So, here's a couple pics of the results of a test group. 500 spine, 31" xx75 gamegetters with a 100g point, at 15yds. I've shot several test groups and these results are typical. (The bare shafts are all the shafts from my test kit stuck into the actual impact hole as markers, so take the angles with a grain of salt.)

I'm thinking my next step is dropping to 400 spine shafts with a heavier point, then coming down in point weight until they're flying straight? Problem is, I don't have any fletched 400 spine shafts...


----------



## lunger 66 (Feb 16, 2017)

Are all 4 bareshaft arrows your group or typical group, at 15 yards?
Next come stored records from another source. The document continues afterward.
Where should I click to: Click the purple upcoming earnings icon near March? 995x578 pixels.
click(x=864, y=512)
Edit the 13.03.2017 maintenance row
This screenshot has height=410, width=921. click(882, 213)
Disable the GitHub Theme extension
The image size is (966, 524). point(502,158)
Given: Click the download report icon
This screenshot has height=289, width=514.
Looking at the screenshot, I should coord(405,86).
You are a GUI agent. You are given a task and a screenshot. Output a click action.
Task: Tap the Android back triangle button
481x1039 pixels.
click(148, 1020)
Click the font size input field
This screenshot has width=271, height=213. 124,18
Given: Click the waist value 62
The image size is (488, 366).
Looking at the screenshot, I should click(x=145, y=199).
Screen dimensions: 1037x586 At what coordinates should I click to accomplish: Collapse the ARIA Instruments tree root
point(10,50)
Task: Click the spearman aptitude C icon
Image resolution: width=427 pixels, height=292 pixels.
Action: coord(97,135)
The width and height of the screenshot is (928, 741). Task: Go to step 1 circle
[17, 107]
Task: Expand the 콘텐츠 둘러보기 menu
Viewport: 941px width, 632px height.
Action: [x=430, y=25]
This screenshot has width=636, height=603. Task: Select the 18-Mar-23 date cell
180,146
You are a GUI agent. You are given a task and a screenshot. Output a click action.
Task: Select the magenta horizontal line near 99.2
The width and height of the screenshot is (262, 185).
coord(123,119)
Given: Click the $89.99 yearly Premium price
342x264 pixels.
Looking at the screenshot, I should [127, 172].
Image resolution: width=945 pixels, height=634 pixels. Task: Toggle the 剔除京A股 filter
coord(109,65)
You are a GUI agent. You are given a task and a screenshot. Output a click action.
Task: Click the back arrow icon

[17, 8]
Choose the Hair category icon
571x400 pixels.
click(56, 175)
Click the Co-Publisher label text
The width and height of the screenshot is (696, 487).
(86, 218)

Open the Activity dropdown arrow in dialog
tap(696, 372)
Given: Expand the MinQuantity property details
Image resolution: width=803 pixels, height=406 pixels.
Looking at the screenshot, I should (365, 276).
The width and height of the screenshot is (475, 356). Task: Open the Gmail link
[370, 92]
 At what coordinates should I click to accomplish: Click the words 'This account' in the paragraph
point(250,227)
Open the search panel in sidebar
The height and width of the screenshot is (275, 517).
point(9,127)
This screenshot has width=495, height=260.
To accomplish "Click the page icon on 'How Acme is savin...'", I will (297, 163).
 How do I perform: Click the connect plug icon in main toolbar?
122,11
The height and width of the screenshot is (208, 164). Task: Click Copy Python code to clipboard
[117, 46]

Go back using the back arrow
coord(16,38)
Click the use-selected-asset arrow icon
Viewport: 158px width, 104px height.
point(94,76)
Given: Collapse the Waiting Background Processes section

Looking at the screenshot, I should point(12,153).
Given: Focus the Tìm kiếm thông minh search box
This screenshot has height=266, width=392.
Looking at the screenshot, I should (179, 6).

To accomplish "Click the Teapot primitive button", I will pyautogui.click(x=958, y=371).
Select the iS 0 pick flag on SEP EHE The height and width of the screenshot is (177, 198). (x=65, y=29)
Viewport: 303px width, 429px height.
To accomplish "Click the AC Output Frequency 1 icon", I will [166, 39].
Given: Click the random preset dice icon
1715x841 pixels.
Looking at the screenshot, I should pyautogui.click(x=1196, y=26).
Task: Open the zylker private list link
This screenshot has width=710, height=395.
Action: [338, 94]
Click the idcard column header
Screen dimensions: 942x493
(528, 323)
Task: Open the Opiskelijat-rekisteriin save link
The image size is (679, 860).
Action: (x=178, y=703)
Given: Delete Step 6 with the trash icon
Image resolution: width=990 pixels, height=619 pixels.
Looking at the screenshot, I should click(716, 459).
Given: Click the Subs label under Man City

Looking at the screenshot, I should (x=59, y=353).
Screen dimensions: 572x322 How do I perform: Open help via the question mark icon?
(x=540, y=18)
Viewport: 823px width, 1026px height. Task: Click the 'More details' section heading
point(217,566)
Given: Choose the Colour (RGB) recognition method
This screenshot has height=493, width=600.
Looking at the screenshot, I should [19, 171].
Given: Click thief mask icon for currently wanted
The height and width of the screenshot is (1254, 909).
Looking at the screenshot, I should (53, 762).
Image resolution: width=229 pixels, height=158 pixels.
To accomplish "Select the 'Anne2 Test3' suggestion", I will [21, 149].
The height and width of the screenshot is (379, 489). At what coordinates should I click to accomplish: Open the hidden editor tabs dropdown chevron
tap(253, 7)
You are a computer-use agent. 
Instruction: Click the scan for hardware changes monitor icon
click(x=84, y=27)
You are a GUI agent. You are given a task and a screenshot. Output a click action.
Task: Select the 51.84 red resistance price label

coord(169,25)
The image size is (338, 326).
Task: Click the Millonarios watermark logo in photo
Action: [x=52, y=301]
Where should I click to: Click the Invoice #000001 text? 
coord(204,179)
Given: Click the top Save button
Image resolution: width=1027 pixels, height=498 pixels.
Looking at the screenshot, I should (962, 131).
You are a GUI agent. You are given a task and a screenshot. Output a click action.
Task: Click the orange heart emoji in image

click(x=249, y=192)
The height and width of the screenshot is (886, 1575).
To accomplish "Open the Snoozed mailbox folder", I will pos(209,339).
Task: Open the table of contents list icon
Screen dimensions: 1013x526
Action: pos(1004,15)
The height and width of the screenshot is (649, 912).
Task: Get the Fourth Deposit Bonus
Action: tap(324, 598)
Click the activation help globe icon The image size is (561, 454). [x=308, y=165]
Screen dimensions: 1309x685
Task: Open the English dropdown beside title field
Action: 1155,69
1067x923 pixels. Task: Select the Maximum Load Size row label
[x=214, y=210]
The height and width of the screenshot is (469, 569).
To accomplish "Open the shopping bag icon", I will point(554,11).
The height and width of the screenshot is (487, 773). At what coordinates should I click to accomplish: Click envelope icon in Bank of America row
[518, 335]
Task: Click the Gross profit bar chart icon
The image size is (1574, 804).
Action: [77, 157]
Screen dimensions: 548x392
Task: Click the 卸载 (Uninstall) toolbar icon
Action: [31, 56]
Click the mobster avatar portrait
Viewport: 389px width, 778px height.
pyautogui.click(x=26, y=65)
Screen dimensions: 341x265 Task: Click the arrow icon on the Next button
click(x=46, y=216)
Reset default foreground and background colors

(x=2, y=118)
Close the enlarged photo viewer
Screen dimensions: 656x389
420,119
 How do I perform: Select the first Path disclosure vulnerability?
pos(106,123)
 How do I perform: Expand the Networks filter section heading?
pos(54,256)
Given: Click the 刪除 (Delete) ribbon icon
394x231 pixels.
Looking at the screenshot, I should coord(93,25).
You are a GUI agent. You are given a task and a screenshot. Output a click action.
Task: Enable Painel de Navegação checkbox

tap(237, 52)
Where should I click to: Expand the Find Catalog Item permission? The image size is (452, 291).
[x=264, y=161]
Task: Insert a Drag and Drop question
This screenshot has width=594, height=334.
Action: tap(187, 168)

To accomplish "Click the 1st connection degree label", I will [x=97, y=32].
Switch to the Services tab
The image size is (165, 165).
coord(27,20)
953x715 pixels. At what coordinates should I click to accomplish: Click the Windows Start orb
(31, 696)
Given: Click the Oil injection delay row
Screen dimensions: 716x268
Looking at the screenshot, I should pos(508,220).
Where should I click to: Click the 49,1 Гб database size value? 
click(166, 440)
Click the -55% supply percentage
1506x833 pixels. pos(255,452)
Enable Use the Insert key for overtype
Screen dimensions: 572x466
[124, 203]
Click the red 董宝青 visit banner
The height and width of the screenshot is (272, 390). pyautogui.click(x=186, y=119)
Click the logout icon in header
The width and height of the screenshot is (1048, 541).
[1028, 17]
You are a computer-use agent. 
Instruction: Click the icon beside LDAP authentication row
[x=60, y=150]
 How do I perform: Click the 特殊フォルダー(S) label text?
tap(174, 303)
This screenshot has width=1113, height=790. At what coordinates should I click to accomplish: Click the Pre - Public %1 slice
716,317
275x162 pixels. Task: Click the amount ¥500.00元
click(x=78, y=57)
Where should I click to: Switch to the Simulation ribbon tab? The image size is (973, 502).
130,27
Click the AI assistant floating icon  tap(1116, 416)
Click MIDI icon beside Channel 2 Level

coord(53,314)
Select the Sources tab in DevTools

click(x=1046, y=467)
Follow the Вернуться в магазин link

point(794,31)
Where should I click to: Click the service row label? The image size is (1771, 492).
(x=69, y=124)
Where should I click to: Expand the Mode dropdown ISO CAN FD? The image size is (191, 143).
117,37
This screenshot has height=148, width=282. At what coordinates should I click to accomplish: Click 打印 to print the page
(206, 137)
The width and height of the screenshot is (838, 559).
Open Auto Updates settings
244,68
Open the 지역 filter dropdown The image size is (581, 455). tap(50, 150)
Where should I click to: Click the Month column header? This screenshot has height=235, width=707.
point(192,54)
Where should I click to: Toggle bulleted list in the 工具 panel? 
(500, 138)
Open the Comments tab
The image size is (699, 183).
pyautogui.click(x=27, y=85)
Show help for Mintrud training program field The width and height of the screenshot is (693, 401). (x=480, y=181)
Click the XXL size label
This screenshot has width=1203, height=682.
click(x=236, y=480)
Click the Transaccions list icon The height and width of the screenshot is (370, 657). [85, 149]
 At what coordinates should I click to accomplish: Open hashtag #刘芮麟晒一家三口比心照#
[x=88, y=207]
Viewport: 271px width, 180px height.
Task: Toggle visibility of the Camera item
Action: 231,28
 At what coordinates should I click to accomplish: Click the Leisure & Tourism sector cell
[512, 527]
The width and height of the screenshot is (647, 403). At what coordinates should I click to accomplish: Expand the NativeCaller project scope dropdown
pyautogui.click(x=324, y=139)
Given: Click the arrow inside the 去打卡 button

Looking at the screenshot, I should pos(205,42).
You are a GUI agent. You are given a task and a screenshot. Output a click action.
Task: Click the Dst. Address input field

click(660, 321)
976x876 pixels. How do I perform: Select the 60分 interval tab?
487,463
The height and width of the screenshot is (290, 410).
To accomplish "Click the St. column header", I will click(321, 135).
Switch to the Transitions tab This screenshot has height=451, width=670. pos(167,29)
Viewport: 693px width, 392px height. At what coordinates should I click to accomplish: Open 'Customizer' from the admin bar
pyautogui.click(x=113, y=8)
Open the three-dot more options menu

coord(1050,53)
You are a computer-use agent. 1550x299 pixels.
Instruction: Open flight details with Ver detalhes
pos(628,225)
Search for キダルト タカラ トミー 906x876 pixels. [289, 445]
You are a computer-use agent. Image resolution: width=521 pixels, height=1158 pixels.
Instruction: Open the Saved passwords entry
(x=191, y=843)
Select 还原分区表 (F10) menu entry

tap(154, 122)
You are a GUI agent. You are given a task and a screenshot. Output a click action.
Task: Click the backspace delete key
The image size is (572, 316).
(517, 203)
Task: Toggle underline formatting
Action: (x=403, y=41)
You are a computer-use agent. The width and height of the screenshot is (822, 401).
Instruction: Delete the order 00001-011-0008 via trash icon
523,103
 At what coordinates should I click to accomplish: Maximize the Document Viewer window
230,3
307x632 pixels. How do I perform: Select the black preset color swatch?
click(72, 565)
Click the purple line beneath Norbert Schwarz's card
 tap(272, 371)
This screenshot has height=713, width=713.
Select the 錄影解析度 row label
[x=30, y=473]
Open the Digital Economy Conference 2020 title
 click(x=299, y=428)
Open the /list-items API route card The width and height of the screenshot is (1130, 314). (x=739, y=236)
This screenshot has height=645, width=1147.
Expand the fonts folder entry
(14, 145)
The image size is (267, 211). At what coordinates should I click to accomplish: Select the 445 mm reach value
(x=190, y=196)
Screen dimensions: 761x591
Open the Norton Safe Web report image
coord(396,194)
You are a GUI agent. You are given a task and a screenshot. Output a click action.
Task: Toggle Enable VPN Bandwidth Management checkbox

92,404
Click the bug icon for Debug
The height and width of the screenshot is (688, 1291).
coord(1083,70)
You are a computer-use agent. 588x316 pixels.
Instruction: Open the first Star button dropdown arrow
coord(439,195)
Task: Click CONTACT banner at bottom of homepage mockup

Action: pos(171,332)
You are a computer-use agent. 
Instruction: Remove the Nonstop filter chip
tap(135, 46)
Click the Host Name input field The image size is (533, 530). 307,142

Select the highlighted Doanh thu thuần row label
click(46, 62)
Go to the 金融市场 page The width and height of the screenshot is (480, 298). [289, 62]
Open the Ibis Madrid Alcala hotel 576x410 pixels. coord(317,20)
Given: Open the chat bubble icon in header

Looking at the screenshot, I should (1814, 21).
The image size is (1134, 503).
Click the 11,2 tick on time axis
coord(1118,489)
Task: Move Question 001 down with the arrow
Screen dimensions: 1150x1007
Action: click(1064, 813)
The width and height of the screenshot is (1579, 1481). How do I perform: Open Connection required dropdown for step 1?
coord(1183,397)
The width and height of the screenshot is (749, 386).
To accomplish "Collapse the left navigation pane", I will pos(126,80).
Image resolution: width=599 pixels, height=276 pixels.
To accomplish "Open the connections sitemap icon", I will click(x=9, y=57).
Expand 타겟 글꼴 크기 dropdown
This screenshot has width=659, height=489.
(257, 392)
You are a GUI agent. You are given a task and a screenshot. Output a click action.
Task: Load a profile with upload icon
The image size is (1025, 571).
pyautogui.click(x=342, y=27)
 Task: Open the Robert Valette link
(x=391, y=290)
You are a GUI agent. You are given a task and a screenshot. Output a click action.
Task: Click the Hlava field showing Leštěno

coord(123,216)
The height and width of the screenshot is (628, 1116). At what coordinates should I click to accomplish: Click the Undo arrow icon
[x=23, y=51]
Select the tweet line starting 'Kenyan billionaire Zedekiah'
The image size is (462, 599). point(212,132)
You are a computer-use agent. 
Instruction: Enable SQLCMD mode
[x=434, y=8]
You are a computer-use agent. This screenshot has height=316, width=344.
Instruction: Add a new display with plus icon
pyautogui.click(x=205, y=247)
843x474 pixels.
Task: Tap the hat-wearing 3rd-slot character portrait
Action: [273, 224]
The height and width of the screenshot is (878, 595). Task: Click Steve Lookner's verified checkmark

If so, you might just go ahead and shoot the fletched 500s until form and groups get better. Mark


----------



## Stearmandriver (Sep 5, 2015)

lunger 66 said:


> Are all 4 bareshaft arrows your group or typical group, at 15 yards? If so, you might just go ahead and shoot the fletched 500s until form and groups get better. Mark


Well, speaking generally, the 15yd group from the recurve I've been shooting for a while would be a hell of a lot better. But the fletched shafts are definitely grouping somewhere near the middle and the bares are always right and usually off target.

Now, I think the bares would probably be in a better group (off to the right), except they're flying nock left from the time they leave the bow, and so when the point passes just right of the right edge of the target, the shaft hits the target edge and bounces right in an unpredictable manner. Point is, the bares are definitely always flying nock left and impacting right.


----------



## Bender (Dec 6, 2006)

A layered target like that is NOT good for trying to extract any meaningful info from concerning nock end orientation even IF you have gone far enough along that you have bare and fletched hitting same point of impact. (And do not forget, THAT is the FIRST and single MOST IMPORTANT aspect of bare shaft tuning.)

Now a layered target does NOT "force" an arrow to be stuck in the target crooked. Nor does it alter point of impact. HOWEVER it does allow the arrow to exaggerate just how crooked it really was in flight. Say its coming in at only a few degrees crooked. But by the time has fully stopped in the target, that nock end will be laying over WAY crooked. Layers sitting horizontal? Left/right and weak/stiff indications if using nock end orientation as a gauge will be badly exaggerated. Layers vertical? Same idea goes for nock point too high/low.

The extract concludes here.